* **LISTED ENTRIES**:
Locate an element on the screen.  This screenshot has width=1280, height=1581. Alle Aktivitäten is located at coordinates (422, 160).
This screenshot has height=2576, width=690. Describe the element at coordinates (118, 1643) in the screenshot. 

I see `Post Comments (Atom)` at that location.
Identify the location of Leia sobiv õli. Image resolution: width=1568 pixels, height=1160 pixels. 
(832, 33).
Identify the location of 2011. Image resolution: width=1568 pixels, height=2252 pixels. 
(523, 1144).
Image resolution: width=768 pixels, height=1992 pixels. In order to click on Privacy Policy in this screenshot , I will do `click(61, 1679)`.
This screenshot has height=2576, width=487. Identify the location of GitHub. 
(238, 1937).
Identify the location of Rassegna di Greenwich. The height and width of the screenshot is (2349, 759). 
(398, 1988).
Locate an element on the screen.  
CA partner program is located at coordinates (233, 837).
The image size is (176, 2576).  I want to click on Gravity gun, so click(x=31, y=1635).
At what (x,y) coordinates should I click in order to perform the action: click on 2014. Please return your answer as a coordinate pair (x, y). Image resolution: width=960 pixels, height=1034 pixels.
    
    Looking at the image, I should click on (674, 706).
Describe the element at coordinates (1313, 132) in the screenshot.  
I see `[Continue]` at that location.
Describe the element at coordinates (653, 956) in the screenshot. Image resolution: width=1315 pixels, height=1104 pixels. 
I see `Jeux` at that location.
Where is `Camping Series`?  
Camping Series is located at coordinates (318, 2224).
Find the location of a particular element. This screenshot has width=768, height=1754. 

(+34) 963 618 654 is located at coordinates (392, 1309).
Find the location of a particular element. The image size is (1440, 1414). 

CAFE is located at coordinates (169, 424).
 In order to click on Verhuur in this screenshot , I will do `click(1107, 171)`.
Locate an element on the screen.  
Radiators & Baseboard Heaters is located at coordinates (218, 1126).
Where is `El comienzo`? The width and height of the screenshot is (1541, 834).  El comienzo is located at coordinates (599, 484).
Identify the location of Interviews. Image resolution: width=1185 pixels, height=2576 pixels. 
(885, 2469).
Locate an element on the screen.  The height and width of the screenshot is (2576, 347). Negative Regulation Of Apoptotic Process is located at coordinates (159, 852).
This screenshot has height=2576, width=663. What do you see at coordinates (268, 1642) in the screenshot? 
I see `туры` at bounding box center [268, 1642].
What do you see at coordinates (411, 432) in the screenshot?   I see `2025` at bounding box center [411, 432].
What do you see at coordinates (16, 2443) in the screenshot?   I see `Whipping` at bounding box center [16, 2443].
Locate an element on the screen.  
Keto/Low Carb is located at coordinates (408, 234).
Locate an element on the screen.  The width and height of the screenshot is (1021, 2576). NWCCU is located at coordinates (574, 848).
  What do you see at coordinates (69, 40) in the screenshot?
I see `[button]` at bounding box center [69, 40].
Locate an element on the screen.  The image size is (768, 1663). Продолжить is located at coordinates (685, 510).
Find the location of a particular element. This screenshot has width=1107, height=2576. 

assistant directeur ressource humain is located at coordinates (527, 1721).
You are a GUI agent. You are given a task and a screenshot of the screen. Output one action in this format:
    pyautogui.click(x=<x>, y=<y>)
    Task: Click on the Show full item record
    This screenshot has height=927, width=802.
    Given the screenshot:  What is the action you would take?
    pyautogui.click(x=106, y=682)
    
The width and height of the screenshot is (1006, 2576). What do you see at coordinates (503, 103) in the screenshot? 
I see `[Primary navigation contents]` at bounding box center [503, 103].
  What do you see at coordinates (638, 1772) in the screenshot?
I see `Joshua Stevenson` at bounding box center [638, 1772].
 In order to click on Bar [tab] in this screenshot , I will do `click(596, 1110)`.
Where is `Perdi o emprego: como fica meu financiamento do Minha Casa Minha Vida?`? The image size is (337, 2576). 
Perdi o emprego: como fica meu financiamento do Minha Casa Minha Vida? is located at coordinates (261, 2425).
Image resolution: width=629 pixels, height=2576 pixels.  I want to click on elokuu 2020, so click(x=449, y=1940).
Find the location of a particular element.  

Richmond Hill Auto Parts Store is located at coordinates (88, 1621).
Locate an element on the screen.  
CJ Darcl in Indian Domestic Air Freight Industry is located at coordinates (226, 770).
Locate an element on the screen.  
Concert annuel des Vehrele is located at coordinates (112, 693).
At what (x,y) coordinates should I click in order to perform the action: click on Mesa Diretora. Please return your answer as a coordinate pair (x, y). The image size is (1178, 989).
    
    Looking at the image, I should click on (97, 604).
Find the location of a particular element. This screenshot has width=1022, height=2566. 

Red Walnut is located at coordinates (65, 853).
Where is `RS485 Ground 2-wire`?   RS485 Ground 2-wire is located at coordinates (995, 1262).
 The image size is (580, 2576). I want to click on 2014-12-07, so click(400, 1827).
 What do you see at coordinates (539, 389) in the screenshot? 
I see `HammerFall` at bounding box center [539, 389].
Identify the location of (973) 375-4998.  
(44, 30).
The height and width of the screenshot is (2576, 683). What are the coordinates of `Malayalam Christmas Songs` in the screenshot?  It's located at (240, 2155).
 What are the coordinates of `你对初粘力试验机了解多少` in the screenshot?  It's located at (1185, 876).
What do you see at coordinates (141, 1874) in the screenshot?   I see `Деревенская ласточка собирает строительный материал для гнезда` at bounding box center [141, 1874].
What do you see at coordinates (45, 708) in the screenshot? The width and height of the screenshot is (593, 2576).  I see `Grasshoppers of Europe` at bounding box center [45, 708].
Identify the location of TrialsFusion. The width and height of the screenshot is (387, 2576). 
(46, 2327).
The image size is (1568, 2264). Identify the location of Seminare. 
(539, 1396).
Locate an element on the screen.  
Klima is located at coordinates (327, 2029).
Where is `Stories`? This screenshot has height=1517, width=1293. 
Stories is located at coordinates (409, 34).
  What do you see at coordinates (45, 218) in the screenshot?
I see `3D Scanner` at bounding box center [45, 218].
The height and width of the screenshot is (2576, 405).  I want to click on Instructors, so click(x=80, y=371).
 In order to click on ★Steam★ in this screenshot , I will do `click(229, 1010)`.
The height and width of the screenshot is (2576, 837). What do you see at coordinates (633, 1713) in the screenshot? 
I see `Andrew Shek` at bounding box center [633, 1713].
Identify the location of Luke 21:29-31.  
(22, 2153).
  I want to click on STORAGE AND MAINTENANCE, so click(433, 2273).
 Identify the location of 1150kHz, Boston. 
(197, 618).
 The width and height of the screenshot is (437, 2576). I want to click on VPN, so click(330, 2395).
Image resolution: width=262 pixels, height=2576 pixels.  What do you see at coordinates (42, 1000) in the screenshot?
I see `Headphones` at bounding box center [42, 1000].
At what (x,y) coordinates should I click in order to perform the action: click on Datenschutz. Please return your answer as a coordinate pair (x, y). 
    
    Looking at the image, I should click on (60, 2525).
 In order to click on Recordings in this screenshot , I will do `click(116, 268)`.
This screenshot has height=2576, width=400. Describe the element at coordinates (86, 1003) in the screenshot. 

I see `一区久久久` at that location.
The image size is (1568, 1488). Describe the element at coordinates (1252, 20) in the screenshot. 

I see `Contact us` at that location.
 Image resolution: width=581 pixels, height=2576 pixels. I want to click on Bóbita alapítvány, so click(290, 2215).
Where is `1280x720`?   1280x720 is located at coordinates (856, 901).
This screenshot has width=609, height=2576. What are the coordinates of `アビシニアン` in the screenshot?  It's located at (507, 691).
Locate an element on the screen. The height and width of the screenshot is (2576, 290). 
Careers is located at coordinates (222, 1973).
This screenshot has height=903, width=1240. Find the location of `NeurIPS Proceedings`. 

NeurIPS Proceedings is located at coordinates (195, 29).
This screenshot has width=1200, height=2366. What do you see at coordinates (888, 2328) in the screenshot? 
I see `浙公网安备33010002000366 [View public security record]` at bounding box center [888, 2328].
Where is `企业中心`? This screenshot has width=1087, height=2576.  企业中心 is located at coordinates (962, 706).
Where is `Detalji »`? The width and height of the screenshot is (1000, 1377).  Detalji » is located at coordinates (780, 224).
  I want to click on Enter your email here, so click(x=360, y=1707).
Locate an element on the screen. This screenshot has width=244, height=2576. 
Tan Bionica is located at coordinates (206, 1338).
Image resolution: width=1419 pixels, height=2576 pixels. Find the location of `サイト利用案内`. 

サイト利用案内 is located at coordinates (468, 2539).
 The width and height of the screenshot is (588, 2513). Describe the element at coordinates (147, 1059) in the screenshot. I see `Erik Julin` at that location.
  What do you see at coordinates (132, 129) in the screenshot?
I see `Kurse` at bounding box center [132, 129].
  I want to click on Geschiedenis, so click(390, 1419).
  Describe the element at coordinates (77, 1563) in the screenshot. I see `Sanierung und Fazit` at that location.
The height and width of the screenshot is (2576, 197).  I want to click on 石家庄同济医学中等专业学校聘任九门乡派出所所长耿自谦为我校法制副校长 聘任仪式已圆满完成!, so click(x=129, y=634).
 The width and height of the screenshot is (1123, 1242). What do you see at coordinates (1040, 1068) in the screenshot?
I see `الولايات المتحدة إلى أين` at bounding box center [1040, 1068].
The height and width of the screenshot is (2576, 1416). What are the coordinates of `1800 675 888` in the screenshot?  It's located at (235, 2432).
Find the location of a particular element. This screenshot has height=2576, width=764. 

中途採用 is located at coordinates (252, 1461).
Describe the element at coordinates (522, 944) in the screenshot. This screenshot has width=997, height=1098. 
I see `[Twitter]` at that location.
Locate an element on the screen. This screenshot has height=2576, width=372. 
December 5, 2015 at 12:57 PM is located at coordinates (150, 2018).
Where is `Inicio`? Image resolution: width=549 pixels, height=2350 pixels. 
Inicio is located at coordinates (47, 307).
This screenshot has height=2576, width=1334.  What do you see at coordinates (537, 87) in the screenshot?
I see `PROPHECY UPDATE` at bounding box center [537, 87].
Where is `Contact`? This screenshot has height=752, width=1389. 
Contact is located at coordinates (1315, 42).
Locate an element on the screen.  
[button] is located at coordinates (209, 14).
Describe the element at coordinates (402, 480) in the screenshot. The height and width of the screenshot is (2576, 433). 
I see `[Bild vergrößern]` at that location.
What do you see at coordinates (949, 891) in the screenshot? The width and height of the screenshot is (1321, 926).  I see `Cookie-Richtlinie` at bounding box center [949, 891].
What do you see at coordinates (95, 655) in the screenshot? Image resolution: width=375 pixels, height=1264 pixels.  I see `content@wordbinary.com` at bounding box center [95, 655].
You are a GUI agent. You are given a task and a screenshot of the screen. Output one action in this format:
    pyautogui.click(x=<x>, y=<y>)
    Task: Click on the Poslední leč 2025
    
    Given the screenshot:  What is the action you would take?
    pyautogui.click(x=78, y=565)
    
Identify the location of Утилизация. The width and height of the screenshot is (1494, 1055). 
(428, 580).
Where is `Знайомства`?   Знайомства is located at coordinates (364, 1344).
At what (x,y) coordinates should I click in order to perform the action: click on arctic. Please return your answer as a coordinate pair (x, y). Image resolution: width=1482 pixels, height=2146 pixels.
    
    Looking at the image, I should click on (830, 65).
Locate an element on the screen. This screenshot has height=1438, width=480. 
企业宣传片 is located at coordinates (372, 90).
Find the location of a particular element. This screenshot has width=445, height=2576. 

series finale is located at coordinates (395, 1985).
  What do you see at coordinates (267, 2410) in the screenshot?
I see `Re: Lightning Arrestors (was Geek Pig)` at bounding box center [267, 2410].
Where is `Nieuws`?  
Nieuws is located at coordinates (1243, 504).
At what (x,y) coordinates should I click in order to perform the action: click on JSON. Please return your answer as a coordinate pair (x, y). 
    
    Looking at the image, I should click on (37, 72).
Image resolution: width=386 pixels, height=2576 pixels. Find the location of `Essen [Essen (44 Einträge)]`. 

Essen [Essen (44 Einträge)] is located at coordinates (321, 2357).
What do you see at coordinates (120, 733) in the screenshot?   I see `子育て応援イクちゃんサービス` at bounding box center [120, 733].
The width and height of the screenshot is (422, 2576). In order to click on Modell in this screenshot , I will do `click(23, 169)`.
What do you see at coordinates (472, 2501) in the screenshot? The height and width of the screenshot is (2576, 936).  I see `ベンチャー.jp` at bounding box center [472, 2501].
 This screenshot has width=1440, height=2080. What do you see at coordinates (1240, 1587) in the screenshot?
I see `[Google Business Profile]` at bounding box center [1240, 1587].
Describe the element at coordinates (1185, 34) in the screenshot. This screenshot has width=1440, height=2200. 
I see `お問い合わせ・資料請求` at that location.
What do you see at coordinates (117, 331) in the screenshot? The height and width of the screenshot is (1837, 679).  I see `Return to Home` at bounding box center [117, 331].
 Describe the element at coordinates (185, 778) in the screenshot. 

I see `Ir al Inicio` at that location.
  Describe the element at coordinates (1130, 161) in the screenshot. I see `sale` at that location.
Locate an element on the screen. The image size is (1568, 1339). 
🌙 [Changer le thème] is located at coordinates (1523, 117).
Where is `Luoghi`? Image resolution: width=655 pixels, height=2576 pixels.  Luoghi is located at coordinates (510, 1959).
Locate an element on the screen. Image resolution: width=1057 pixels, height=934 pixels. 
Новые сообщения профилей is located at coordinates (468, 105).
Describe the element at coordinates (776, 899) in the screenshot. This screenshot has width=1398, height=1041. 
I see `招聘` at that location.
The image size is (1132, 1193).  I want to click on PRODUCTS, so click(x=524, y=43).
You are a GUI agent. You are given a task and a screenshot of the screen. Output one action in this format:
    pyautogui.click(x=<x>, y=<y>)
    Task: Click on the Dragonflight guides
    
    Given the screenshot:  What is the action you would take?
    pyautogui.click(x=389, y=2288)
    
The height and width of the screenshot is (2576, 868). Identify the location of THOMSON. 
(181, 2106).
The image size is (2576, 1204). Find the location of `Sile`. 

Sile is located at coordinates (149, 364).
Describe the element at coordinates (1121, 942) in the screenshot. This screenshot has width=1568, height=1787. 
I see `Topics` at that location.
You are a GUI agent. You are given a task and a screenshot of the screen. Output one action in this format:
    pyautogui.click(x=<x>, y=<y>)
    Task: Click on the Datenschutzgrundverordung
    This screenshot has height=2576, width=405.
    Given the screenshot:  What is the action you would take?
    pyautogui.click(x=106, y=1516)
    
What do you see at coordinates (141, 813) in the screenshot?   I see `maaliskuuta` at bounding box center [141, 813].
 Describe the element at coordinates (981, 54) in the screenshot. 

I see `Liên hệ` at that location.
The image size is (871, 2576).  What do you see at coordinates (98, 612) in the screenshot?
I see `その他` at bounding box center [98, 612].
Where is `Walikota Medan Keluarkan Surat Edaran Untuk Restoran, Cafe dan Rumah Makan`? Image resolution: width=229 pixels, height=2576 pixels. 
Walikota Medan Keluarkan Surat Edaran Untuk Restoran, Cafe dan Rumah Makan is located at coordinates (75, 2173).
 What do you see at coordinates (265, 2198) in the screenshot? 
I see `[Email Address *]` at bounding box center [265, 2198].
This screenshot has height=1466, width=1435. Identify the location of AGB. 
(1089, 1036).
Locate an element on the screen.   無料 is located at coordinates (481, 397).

* **PROMPT**: Write out the records word for word, from the first line through the line containing "Camping Series is", including that line.

* **RESULT OF THE TASK**:
Locate an element on the screen.  This screenshot has width=1280, height=1581. Alle Aktivitäten is located at coordinates (422, 160).
This screenshot has height=2576, width=690. Describe the element at coordinates (118, 1643) in the screenshot. 

I see `Post Comments (Atom)` at that location.
Identify the location of Leia sobiv õli. Image resolution: width=1568 pixels, height=1160 pixels. 
(832, 33).
Identify the location of 2011. Image resolution: width=1568 pixels, height=2252 pixels. 
(523, 1144).
Image resolution: width=768 pixels, height=1992 pixels. In order to click on Privacy Policy in this screenshot , I will do `click(61, 1679)`.
This screenshot has height=2576, width=487. Identify the location of GitHub. 
(238, 1937).
Identify the location of Rassegna di Greenwich. The height and width of the screenshot is (2349, 759). 
(398, 1988).
Locate an element on the screen.  
CA partner program is located at coordinates (233, 837).
The image size is (176, 2576).  I want to click on Gravity gun, so click(x=31, y=1635).
At what (x,y) coordinates should I click in order to perform the action: click on 2014. Please return your answer as a coordinate pair (x, y). Image resolution: width=960 pixels, height=1034 pixels.
    
    Looking at the image, I should click on (674, 706).
Describe the element at coordinates (1313, 132) in the screenshot.  
I see `[Continue]` at that location.
Describe the element at coordinates (653, 956) in the screenshot. Image resolution: width=1315 pixels, height=1104 pixels. 
I see `Jeux` at that location.
Where is `Camping Series`?  
Camping Series is located at coordinates (318, 2224).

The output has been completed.